-- Written task --
Reproduce the listing below, substituting "Goal" for every occurrence of "Instruction" and leaving everything else unchanged.

-- Exercise data --
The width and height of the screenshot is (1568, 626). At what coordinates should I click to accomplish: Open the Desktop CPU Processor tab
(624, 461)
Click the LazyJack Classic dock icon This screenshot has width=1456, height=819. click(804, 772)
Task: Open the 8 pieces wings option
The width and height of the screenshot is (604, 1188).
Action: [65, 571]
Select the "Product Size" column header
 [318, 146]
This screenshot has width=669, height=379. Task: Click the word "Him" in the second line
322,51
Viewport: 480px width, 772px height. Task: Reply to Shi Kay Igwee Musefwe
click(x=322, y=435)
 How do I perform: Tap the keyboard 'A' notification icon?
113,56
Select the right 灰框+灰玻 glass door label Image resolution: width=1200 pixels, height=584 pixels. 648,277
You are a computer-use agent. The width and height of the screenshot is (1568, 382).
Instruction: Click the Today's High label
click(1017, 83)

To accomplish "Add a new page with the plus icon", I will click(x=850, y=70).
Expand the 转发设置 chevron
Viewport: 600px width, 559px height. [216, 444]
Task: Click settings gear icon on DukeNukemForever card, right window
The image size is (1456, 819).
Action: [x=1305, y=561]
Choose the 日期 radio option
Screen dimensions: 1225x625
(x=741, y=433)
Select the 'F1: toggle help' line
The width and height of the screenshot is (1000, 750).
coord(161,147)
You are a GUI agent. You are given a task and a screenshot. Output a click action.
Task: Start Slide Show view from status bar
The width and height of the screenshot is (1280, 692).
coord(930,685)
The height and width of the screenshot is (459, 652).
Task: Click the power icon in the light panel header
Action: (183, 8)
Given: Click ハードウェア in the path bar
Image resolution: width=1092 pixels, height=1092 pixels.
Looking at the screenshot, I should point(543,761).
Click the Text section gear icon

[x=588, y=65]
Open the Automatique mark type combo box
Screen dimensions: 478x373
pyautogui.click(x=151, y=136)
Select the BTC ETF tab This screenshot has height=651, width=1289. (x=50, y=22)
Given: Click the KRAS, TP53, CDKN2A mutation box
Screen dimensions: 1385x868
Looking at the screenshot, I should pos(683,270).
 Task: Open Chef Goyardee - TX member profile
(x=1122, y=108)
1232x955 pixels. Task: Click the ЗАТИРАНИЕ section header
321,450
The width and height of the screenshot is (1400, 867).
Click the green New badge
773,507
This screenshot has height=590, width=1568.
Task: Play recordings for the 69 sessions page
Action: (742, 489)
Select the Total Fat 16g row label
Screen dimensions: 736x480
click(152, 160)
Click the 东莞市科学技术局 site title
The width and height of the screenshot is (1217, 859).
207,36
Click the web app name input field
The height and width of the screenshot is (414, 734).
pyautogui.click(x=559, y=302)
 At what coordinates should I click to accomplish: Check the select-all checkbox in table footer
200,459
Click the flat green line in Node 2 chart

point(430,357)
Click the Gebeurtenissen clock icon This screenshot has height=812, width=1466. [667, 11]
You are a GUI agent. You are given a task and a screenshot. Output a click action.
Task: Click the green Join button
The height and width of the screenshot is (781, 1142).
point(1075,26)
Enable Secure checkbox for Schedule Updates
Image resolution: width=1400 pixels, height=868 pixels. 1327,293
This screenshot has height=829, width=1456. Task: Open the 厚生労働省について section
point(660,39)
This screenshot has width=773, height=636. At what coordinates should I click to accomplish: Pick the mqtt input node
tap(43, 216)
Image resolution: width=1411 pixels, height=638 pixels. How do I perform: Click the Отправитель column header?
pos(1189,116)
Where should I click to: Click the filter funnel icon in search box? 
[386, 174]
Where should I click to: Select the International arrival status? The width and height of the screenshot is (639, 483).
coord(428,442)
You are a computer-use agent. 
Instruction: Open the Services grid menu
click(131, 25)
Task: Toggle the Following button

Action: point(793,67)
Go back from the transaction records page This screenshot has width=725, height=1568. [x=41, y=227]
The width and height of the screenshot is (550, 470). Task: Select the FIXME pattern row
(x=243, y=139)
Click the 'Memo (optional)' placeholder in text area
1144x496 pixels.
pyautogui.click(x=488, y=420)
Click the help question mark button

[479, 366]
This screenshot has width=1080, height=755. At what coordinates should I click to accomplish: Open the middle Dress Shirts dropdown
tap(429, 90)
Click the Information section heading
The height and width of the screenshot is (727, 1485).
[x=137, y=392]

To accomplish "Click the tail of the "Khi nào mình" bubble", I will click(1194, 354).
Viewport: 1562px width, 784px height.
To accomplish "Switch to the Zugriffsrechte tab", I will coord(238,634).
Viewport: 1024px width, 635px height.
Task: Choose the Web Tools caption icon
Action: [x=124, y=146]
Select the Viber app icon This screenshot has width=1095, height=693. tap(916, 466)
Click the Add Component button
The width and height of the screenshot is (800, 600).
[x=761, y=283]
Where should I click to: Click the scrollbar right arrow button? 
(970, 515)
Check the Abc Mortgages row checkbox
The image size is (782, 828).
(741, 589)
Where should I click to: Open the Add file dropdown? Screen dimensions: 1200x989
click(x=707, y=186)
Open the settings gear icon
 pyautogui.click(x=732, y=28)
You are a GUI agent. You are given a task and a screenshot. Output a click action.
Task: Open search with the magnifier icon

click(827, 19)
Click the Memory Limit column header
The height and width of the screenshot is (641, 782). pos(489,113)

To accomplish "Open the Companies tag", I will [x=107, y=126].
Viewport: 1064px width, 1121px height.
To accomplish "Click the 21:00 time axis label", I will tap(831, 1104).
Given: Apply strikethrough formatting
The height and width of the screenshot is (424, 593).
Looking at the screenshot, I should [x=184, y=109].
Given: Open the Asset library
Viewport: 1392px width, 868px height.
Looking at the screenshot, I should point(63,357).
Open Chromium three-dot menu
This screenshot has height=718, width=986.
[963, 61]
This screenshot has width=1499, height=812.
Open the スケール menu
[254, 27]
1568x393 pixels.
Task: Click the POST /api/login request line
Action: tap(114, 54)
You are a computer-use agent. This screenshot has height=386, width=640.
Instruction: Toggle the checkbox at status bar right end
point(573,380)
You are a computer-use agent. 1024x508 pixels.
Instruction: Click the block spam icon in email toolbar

-- Exercise answer --
The width and height of the screenshot is (1568, 626). At what coordinates should I click to accomplish: Open the Desktop CPU Processor tab
(624, 461)
Click the LazyJack Classic dock icon This screenshot has width=1456, height=819. click(804, 772)
Task: Open the 8 pieces wings option
The width and height of the screenshot is (604, 1188).
Action: [65, 571]
Select the "Product Size" column header
 [318, 146]
This screenshot has width=669, height=379. Task: Click the word "Him" in the second line
322,51
Viewport: 480px width, 772px height. Task: Reply to Shi Kay Igwee Musefwe
click(x=322, y=435)
 How do I perform: Tap the keyboard 'A' notification icon?
113,56
Select the right 灰框+灰玻 glass door label Image resolution: width=1200 pixels, height=584 pixels. 648,277
You are a computer-use agent. The width and height of the screenshot is (1568, 382).
Goal: Click the Today's High label
click(1017, 83)

To accomplish "Add a new page with the plus icon", I will click(x=850, y=70).
Expand the 转发设置 chevron
Viewport: 600px width, 559px height. [216, 444]
Task: Click settings gear icon on DukeNukemForever card, right window
The image size is (1456, 819).
Action: [x=1305, y=561]
Choose the 日期 radio option
Screen dimensions: 1225x625
(x=741, y=433)
Select the 'F1: toggle help' line
The width and height of the screenshot is (1000, 750).
coord(161,147)
You are a GUI agent. You are given a task and a screenshot. Output a click action.
Task: Start Slide Show view from status bar
The width and height of the screenshot is (1280, 692).
coord(930,685)
The height and width of the screenshot is (459, 652).
Task: Click the power icon in the light panel header
Action: (183, 8)
Given: Click ハードウェア in the path bar
Image resolution: width=1092 pixels, height=1092 pixels.
Looking at the screenshot, I should point(543,761).
Click the Text section gear icon

[x=588, y=65]
Open the Automatique mark type combo box
Screen dimensions: 478x373
pyautogui.click(x=151, y=136)
Select the BTC ETF tab This screenshot has height=651, width=1289. (x=50, y=22)
Given: Click the KRAS, TP53, CDKN2A mutation box
Screen dimensions: 1385x868
Looking at the screenshot, I should pos(683,270).
 Task: Open Chef Goyardee - TX member profile
(x=1122, y=108)
1232x955 pixels. Task: Click the ЗАТИРАНИЕ section header
321,450
The width and height of the screenshot is (1400, 867).
Click the green New badge
773,507
This screenshot has height=590, width=1568.
Task: Play recordings for the 69 sessions page
Action: (742, 489)
Select the Total Fat 16g row label
Screen dimensions: 736x480
click(152, 160)
Click the 东莞市科学技术局 site title
The width and height of the screenshot is (1217, 859).
207,36
Click the web app name input field
The height and width of the screenshot is (414, 734).
pyautogui.click(x=559, y=302)
 At what coordinates should I click to accomplish: Check the select-all checkbox in table footer
200,459
Click the flat green line in Node 2 chart

point(430,357)
Click the Gebeurtenissen clock icon This screenshot has height=812, width=1466. [667, 11]
You are a GUI agent. You are given a task and a screenshot. Output a click action.
Task: Click the green Join button
The height and width of the screenshot is (781, 1142).
point(1075,26)
Enable Secure checkbox for Schedule Updates
Image resolution: width=1400 pixels, height=868 pixels. 1327,293
This screenshot has height=829, width=1456. Task: Open the 厚生労働省について section
point(660,39)
This screenshot has width=773, height=636. At what coordinates should I click to accomplish: Pick the mqtt input node
tap(43, 216)
Image resolution: width=1411 pixels, height=638 pixels. How do I perform: Click the Отправитель column header?
pos(1189,116)
Where should I click to: Click the filter funnel icon in search box? 
[386, 174]
Where should I click to: Select the International arrival status? The width and height of the screenshot is (639, 483).
coord(428,442)
You are a computer-use agent. 
Goal: Open the Services grid menu
click(131, 25)
Task: Toggle the Following button

Action: point(793,67)
Go back from the transaction records page This screenshot has width=725, height=1568. [x=41, y=227]
The width and height of the screenshot is (550, 470). Task: Select the FIXME pattern row
(x=243, y=139)
Click the 'Memo (optional)' placeholder in text area
1144x496 pixels.
pyautogui.click(x=488, y=420)
Click the help question mark button

[479, 366]
This screenshot has width=1080, height=755. At what coordinates should I click to accomplish: Open the middle Dress Shirts dropdown
tap(429, 90)
Click the Information section heading
The height and width of the screenshot is (727, 1485).
[x=137, y=392]

To accomplish "Click the tail of the "Khi nào mình" bubble", I will click(1194, 354).
Viewport: 1562px width, 784px height.
To accomplish "Switch to the Zugriffsrechte tab", I will coord(238,634).
Viewport: 1024px width, 635px height.
Task: Choose the Web Tools caption icon
Action: [x=124, y=146]
Select the Viber app icon This screenshot has width=1095, height=693. tap(916, 466)
Click the Add Component button
The width and height of the screenshot is (800, 600).
[x=761, y=283]
Where should I click to: Click the scrollbar right arrow button? 
(970, 515)
Check the Abc Mortgages row checkbox
The image size is (782, 828).
(741, 589)
Where should I click to: Open the Add file dropdown? Screen dimensions: 1200x989
click(x=707, y=186)
Open the settings gear icon
 pyautogui.click(x=732, y=28)
You are a GUI agent. You are given a task and a screenshot. Output a click action.
Task: Open search with the magnifier icon

click(827, 19)
Click the Memory Limit column header
The height and width of the screenshot is (641, 782). pos(489,113)

To accomplish "Open the Companies tag", I will [x=107, y=126].
Viewport: 1064px width, 1121px height.
To accomplish "Click the 21:00 time axis label", I will tap(831, 1104).
Given: Apply strikethrough formatting
The height and width of the screenshot is (424, 593).
Looking at the screenshot, I should [x=184, y=109].
Given: Open the Asset library
Viewport: 1392px width, 868px height.
Looking at the screenshot, I should point(63,357).
Open Chromium three-dot menu
This screenshot has height=718, width=986.
[963, 61]
This screenshot has width=1499, height=812.
Open the スケール menu
[254, 27]
1568x393 pixels.
Task: Click the POST /api/login request line
Action: tap(114, 54)
You are a computer-use agent. This screenshot has height=386, width=640.
Goal: Toggle the checkbox at status bar right end
point(573,380)
You are a computer-use agent. 1024x508 pixels.
Goal: Click the block spam icon in email toolbar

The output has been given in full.